> [Assignment]: Each record should be retyped word for word.

> [Records]:
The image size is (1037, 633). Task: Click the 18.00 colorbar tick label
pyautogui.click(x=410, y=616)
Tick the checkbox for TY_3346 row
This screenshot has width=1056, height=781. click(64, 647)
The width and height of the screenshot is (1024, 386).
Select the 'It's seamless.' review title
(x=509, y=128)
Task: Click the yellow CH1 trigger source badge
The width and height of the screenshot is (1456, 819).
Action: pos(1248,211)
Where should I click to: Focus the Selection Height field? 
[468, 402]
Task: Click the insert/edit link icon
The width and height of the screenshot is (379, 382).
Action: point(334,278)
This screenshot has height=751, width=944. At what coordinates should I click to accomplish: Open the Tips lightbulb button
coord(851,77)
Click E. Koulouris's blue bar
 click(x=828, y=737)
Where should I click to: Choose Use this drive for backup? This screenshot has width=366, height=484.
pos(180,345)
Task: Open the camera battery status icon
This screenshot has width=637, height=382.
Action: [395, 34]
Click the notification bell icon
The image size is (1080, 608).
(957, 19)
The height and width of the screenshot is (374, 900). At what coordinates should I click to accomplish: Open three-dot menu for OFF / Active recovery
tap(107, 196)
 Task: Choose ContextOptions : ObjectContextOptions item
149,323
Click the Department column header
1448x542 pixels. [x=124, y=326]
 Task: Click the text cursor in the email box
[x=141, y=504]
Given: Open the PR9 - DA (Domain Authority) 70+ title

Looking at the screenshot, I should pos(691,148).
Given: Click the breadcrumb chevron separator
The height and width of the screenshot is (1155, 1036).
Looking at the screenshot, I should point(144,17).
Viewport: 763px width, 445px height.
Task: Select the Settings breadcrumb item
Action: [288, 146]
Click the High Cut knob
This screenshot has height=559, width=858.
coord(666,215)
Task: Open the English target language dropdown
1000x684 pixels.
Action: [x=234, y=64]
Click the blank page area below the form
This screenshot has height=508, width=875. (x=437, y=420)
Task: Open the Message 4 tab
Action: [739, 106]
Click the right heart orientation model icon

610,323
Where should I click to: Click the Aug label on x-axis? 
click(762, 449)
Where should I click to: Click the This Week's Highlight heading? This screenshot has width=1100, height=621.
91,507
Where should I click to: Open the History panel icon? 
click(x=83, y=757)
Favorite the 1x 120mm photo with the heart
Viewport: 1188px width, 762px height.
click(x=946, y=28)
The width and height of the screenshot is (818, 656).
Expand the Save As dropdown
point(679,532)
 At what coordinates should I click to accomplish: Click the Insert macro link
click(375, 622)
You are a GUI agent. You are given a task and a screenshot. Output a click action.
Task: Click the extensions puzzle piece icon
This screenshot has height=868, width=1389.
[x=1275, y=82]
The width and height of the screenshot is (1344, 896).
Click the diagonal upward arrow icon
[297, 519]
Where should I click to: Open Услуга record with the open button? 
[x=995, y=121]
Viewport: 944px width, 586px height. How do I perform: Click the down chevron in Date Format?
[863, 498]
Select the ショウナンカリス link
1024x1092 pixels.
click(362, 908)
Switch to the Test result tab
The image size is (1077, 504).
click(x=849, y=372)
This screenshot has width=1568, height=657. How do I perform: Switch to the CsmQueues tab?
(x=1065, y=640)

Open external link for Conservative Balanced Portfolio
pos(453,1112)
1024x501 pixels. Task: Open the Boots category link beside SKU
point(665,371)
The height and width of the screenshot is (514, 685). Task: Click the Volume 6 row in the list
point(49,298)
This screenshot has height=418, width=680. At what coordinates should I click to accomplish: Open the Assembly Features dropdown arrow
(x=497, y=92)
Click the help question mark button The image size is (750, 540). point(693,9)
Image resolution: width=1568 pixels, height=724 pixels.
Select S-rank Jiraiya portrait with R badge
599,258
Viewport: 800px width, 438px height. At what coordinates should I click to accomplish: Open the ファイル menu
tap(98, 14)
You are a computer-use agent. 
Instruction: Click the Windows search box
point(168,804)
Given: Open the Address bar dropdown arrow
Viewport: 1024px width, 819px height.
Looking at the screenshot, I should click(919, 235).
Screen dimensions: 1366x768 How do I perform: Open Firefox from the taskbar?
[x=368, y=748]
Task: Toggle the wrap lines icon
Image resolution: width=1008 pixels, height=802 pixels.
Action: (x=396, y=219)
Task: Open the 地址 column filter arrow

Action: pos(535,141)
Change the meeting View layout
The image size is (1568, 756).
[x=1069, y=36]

> [Solution to this task]:
The image size is (1037, 633). Task: Click the 18.00 colorbar tick label
pyautogui.click(x=410, y=616)
Tick the checkbox for TY_3346 row
This screenshot has width=1056, height=781. click(64, 647)
The width and height of the screenshot is (1024, 386).
Select the 'It's seamless.' review title
(x=509, y=128)
Task: Click the yellow CH1 trigger source badge
The width and height of the screenshot is (1456, 819).
Action: pos(1248,211)
Where should I click to: Focus the Selection Height field? 
[468, 402]
Task: Click the insert/edit link icon
The width and height of the screenshot is (379, 382).
Action: point(334,278)
This screenshot has height=751, width=944. At what coordinates should I click to accomplish: Open the Tips lightbulb button
coord(851,77)
Click E. Koulouris's blue bar
 click(x=828, y=737)
Where should I click to: Choose Use this drive for backup? This screenshot has width=366, height=484.
pos(180,345)
Task: Open the camera battery status icon
This screenshot has width=637, height=382.
Action: [395, 34]
Click the notification bell icon
The image size is (1080, 608).
(957, 19)
The height and width of the screenshot is (374, 900). At what coordinates should I click to accomplish: Open three-dot menu for OFF / Active recovery
tap(107, 196)
 Task: Choose ContextOptions : ObjectContextOptions item
149,323
Click the Department column header
1448x542 pixels. [x=124, y=326]
 Task: Click the text cursor in the email box
[x=141, y=504]
Given: Open the PR9 - DA (Domain Authority) 70+ title

Looking at the screenshot, I should pos(691,148).
Given: Click the breadcrumb chevron separator
The height and width of the screenshot is (1155, 1036).
Looking at the screenshot, I should point(144,17).
Viewport: 763px width, 445px height.
Task: Select the Settings breadcrumb item
Action: [288, 146]
Click the High Cut knob
This screenshot has height=559, width=858.
coord(666,215)
Task: Open the English target language dropdown
1000x684 pixels.
Action: [x=234, y=64]
Click the blank page area below the form
This screenshot has height=508, width=875. (x=437, y=420)
Task: Open the Message 4 tab
Action: [739, 106]
Click the right heart orientation model icon

610,323
Where should I click to: Click the Aug label on x-axis? 
click(762, 449)
Where should I click to: Click the This Week's Highlight heading? This screenshot has width=1100, height=621.
91,507
Where should I click to: Open the History panel icon? 
click(x=83, y=757)
Favorite the 1x 120mm photo with the heart
Viewport: 1188px width, 762px height.
click(x=946, y=28)
The width and height of the screenshot is (818, 656).
Expand the Save As dropdown
point(679,532)
 At what coordinates should I click to accomplish: Click the Insert macro link
click(375, 622)
You are a GUI agent. You are given a task and a screenshot. Output a click action.
Task: Click the extensions puzzle piece icon
This screenshot has height=868, width=1389.
[x=1275, y=82]
The width and height of the screenshot is (1344, 896).
Click the diagonal upward arrow icon
[297, 519]
Where should I click to: Open Услуга record with the open button? 
[x=995, y=121]
Viewport: 944px width, 586px height. How do I perform: Click the down chevron in Date Format?
[863, 498]
Select the ショウナンカリス link
1024x1092 pixels.
click(362, 908)
Switch to the Test result tab
The image size is (1077, 504).
click(x=849, y=372)
This screenshot has width=1568, height=657. How do I perform: Switch to the CsmQueues tab?
(x=1065, y=640)

Open external link for Conservative Balanced Portfolio
pos(453,1112)
1024x501 pixels. Task: Open the Boots category link beside SKU
point(665,371)
The height and width of the screenshot is (514, 685). Task: Click the Volume 6 row in the list
point(49,298)
This screenshot has height=418, width=680. At what coordinates should I click to accomplish: Open the Assembly Features dropdown arrow
(x=497, y=92)
Click the help question mark button The image size is (750, 540). point(693,9)
Image resolution: width=1568 pixels, height=724 pixels.
Select S-rank Jiraiya portrait with R badge
599,258
Viewport: 800px width, 438px height. At what coordinates should I click to accomplish: Open the ファイル menu
tap(98, 14)
You are a computer-use agent. 
Instruction: Click the Windows search box
point(168,804)
Given: Open the Address bar dropdown arrow
Viewport: 1024px width, 819px height.
Looking at the screenshot, I should click(919, 235).
Screen dimensions: 1366x768 How do I perform: Open Firefox from the taskbar?
[x=368, y=748]
Task: Toggle the wrap lines icon
Image resolution: width=1008 pixels, height=802 pixels.
Action: (x=396, y=219)
Task: Open the 地址 column filter arrow

Action: pos(535,141)
Change the meeting View layout
The image size is (1568, 756).
[x=1069, y=36]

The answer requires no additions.